*Task to carry out*. Where the records below reach the line containing "Where should I click to: Select previous", start transcribing, and end with the line containing "Given: Click the browser share icon", exactly and with nothing else added.

___ Excerpted records ___

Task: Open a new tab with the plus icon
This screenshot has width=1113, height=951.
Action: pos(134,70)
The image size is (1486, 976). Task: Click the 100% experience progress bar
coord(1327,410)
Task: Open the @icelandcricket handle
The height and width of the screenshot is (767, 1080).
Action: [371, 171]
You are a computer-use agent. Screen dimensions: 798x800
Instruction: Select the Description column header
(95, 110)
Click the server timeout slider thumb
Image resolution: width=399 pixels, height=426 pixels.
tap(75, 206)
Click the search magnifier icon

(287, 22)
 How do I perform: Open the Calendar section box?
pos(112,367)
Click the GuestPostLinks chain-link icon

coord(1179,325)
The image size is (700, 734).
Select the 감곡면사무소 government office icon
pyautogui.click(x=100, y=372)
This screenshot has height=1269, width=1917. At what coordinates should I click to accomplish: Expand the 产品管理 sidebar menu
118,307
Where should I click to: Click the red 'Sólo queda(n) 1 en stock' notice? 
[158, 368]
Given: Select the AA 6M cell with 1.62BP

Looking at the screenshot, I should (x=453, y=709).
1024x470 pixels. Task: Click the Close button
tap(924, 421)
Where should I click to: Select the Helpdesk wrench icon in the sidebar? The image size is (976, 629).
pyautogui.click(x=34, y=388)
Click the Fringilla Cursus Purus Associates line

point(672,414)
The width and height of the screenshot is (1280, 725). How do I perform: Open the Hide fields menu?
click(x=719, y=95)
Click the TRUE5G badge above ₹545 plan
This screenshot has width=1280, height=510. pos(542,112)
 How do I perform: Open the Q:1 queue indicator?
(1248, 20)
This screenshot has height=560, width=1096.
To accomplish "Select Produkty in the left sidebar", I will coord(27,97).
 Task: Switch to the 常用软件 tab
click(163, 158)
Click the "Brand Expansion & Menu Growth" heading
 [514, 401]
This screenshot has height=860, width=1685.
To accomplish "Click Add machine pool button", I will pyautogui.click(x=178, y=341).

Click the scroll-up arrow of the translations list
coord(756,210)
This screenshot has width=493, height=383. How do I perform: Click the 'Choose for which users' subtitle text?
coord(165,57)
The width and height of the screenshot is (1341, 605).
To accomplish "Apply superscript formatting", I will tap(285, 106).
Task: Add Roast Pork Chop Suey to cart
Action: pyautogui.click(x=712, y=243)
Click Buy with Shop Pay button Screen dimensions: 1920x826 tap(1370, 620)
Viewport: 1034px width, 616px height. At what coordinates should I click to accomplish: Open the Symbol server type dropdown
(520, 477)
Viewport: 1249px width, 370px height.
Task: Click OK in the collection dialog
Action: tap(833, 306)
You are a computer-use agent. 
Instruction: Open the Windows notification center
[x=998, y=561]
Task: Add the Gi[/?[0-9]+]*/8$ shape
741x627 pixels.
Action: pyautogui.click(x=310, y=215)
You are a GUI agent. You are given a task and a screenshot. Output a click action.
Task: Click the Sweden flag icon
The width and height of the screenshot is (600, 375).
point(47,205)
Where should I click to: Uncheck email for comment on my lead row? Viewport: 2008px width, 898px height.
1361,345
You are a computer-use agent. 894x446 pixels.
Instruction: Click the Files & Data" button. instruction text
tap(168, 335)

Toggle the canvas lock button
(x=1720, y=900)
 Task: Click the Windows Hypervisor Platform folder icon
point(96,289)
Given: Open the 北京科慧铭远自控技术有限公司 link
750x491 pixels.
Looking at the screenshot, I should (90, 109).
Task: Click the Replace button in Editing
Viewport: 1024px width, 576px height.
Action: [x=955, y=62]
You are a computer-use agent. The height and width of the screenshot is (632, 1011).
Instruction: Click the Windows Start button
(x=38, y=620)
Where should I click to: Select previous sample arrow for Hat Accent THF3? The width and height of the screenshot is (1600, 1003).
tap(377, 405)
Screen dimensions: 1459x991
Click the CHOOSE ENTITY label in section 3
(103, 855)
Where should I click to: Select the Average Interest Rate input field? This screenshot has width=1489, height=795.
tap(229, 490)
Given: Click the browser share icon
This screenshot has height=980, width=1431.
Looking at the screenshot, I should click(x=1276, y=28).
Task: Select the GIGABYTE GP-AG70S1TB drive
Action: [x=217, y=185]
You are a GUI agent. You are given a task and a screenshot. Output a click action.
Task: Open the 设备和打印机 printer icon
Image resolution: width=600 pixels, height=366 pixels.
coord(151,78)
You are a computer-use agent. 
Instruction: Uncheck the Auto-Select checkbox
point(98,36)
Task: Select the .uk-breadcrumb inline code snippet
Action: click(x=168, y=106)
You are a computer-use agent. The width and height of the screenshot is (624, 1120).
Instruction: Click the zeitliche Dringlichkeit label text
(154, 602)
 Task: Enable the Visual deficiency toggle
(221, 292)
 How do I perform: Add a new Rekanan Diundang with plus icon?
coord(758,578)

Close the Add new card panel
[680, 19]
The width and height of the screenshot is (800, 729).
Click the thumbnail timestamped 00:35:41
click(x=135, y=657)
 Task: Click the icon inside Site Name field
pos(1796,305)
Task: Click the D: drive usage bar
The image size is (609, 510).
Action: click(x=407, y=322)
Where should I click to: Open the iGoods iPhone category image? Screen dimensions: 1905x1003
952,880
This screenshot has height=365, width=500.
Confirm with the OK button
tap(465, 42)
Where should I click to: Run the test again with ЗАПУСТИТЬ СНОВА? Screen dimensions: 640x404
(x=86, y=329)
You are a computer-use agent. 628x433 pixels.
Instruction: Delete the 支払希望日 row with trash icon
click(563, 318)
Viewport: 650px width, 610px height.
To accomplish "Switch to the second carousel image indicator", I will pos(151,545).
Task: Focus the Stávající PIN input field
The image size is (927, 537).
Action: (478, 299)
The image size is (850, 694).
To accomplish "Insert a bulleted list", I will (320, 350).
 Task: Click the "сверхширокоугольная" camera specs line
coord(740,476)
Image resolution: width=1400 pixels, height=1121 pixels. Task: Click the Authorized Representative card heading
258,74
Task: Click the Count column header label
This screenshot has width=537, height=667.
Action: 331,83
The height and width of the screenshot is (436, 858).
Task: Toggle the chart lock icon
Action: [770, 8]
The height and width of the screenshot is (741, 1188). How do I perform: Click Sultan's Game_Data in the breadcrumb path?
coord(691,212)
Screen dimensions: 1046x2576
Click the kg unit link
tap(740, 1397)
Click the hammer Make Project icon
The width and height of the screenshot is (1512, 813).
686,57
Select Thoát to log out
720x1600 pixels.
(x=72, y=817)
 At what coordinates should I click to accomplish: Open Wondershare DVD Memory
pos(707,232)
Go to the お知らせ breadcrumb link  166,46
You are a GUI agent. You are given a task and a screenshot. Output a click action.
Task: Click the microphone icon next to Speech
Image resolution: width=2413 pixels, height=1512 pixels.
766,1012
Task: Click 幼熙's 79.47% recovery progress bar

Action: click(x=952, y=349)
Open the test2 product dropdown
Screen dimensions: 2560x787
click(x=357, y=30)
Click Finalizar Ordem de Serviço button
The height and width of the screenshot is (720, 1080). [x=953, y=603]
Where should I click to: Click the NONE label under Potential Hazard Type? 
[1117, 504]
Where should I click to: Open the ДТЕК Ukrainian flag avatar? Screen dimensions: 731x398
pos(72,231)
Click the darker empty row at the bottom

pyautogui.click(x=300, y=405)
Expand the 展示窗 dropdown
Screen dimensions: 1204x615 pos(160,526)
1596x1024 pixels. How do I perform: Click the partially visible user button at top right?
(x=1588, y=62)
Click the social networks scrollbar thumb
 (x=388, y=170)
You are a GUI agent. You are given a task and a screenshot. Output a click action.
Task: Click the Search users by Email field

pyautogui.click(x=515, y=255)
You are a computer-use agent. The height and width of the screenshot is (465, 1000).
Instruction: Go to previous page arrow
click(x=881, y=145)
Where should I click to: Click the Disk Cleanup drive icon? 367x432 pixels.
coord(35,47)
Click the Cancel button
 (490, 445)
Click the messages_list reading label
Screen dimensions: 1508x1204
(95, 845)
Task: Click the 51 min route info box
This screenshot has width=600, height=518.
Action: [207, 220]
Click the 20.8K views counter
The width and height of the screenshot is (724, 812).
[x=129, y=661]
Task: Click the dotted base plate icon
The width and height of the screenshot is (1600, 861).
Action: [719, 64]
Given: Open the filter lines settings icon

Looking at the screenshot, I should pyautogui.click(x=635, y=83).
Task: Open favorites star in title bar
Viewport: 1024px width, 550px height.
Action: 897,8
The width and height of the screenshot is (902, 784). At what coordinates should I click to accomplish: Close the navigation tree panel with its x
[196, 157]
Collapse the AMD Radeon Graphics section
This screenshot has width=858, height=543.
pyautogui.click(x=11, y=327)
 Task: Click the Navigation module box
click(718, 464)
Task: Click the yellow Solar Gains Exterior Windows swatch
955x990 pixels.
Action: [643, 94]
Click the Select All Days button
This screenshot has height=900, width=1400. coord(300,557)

___

*Exercise solution*.
Where should I click to: Select previous sample arrow for Hat Accent THF3? The width and height of the screenshot is (1600, 1003).
tap(377, 405)
Screen dimensions: 1459x991
Click the CHOOSE ENTITY label in section 3
(103, 855)
Where should I click to: Select the Average Interest Rate input field? This screenshot has width=1489, height=795.
tap(229, 490)
Given: Click the browser share icon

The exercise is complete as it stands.